#### [About this exercise]
Report each line of the records where "taskbar" occurs.

Material for the task section start

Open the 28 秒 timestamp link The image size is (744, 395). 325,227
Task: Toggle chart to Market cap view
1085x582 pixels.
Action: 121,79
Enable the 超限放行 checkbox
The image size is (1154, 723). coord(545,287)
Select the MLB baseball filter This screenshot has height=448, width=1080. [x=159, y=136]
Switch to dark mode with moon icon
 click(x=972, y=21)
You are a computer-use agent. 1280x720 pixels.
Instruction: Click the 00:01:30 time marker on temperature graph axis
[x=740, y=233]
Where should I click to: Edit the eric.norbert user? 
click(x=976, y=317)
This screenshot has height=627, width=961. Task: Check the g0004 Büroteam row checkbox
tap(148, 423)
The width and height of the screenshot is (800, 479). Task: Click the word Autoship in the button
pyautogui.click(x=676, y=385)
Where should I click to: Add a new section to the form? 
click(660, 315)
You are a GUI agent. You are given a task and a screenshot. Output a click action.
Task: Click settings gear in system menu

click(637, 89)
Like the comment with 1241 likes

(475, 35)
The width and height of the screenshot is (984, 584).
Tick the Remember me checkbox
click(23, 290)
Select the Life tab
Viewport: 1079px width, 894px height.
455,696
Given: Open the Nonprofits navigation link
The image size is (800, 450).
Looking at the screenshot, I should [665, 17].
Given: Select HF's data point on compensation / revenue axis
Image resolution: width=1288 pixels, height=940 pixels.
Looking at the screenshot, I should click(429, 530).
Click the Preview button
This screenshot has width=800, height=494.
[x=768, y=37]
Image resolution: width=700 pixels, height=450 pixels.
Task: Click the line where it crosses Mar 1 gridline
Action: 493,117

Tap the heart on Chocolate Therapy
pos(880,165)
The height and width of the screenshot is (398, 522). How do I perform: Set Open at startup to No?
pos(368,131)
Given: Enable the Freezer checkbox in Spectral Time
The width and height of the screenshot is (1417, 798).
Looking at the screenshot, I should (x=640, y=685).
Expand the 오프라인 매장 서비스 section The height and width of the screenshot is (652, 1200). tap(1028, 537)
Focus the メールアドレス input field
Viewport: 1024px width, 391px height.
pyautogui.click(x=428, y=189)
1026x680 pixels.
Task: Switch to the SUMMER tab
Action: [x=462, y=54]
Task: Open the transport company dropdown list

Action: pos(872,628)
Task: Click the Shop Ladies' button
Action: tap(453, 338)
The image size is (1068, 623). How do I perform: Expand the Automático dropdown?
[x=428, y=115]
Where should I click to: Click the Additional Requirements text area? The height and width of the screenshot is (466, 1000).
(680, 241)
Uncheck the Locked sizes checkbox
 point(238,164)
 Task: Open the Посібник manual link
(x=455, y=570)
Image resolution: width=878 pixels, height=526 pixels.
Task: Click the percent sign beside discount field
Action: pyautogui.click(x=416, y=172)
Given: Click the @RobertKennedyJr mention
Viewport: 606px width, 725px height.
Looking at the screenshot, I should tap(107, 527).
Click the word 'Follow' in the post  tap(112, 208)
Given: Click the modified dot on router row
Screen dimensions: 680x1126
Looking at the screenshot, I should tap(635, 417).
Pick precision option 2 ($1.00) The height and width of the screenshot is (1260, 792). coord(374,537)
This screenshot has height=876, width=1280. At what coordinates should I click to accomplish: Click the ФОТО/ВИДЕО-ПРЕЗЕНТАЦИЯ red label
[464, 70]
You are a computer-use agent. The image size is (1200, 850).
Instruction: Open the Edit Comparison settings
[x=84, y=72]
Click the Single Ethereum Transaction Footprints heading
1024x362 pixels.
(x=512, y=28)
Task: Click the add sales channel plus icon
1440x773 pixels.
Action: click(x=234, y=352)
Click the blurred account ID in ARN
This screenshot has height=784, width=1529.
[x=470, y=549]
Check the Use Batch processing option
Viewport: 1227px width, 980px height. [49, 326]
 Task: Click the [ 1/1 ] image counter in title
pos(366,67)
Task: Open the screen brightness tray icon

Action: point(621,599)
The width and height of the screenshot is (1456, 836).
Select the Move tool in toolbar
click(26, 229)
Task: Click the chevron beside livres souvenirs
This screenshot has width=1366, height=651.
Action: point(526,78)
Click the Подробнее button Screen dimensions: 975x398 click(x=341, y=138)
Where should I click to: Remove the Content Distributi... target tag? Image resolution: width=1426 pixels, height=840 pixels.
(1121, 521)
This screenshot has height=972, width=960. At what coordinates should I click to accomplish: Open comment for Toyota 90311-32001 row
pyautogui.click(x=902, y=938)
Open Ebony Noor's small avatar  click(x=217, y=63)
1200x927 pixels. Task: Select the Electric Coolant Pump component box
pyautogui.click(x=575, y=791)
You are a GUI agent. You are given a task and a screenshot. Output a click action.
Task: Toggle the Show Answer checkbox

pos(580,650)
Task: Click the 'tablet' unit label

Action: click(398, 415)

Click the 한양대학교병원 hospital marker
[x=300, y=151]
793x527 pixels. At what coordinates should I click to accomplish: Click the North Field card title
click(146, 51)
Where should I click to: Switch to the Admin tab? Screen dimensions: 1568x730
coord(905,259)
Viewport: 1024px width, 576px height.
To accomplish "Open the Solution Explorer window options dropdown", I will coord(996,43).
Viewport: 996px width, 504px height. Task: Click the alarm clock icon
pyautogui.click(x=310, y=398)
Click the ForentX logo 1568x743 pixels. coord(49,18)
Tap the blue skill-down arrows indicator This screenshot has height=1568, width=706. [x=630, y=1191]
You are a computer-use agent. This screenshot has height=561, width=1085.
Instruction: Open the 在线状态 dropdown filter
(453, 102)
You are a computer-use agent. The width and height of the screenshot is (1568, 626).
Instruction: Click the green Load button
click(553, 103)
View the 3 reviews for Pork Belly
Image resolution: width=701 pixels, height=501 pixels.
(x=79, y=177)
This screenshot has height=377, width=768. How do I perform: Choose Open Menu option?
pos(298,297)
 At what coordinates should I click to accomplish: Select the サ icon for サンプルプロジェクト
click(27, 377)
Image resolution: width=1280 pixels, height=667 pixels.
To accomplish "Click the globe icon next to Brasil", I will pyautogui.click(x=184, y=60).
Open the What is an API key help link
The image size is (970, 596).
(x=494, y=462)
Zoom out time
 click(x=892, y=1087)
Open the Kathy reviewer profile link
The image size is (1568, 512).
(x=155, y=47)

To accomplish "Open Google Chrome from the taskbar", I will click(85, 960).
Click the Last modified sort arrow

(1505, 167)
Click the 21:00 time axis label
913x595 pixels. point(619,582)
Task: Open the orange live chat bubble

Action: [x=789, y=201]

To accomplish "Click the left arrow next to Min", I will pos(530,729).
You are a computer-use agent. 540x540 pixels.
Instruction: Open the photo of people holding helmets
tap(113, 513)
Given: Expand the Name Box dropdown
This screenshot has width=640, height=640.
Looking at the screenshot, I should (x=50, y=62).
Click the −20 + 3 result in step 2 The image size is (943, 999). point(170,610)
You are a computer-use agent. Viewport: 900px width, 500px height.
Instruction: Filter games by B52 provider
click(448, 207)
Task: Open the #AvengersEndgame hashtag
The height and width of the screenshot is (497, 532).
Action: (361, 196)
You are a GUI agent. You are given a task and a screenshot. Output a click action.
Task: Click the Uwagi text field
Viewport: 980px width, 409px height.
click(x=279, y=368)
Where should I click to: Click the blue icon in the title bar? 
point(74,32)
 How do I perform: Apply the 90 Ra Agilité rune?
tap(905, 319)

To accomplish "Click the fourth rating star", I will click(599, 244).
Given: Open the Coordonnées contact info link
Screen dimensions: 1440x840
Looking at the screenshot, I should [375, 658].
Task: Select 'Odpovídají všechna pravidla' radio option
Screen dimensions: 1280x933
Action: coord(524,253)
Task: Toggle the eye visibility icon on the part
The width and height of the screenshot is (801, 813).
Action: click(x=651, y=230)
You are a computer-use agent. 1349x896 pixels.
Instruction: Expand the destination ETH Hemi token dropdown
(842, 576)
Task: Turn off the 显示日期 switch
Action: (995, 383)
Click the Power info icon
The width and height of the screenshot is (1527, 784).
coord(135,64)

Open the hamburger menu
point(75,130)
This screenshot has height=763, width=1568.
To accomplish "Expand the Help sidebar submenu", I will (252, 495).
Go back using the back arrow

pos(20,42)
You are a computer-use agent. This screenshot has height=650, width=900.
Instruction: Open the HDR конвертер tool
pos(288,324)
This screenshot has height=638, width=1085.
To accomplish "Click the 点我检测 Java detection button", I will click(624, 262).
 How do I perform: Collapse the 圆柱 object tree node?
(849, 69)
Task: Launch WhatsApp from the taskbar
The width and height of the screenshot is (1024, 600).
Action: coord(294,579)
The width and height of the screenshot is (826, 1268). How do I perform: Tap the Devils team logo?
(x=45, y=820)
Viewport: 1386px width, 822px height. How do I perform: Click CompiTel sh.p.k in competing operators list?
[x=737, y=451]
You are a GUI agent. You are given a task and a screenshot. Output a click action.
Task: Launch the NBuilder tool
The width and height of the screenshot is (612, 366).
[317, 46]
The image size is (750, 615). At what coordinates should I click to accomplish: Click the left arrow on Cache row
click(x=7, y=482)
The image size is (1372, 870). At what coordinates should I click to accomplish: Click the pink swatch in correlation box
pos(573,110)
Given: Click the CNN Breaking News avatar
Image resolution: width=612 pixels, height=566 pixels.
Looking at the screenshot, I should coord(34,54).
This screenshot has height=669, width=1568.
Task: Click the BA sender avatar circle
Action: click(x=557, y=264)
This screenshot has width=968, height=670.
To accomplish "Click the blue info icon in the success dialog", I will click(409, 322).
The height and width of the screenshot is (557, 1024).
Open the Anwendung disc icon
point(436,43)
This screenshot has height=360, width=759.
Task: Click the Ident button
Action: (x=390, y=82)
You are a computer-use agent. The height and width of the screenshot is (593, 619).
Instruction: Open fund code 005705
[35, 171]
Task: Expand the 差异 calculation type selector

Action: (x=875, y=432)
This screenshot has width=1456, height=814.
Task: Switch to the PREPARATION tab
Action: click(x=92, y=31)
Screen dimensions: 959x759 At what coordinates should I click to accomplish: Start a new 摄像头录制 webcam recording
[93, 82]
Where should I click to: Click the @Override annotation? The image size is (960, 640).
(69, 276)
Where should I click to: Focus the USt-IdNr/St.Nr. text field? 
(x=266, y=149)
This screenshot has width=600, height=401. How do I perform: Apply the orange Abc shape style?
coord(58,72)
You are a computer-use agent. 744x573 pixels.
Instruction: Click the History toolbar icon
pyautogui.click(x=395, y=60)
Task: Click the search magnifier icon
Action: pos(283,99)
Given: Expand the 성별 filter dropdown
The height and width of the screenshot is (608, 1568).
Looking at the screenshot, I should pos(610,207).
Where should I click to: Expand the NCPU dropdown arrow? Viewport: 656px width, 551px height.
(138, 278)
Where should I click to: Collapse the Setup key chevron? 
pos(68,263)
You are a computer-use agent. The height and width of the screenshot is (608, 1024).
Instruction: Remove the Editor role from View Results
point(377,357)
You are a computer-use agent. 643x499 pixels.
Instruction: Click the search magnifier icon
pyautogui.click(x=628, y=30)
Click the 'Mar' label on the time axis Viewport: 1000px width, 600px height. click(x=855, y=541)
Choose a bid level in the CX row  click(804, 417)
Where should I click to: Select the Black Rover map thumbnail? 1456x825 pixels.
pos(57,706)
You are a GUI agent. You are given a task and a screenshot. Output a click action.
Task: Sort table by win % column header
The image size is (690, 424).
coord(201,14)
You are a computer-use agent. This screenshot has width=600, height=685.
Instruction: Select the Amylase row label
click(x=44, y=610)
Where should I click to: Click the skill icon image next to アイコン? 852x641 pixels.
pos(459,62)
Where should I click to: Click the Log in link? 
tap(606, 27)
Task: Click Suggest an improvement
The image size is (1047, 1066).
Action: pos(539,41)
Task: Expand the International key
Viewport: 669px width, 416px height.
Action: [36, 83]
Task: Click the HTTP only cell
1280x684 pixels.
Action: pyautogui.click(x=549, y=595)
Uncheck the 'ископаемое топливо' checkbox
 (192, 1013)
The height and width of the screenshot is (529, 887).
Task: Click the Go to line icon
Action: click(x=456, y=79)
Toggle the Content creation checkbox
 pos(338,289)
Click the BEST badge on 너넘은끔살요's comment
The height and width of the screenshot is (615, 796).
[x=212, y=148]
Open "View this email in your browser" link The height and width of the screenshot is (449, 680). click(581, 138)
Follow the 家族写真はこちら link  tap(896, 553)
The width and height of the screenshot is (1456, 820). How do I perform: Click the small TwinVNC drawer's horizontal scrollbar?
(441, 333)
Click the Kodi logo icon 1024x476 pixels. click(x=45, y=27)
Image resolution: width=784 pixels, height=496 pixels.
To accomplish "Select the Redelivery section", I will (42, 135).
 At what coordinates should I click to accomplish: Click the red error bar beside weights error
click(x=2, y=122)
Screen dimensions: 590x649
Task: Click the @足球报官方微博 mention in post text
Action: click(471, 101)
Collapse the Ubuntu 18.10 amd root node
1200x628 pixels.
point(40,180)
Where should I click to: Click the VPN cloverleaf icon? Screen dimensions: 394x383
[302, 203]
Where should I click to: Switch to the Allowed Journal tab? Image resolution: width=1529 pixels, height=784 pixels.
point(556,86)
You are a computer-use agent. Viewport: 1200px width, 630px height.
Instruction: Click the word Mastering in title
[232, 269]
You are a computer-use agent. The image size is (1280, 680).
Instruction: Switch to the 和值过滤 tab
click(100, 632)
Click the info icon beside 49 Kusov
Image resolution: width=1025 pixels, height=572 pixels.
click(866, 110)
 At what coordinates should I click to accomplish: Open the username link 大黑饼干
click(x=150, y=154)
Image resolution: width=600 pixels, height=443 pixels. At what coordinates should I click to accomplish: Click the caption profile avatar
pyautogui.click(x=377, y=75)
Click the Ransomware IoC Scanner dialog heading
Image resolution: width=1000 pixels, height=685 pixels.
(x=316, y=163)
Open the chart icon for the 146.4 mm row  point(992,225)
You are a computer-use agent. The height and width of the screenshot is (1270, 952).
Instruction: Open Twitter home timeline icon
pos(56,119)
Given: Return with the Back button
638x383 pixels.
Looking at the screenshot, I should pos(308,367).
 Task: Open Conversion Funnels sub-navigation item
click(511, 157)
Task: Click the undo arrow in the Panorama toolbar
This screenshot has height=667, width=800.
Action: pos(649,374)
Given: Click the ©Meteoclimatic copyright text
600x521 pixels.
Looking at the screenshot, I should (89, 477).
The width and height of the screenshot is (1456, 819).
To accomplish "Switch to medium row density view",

Material for the task section end

#### [Final answer]
To accomplish "Open Google Chrome from the taskbar", I will click(85, 960).
Task: Launch WhatsApp from the taskbar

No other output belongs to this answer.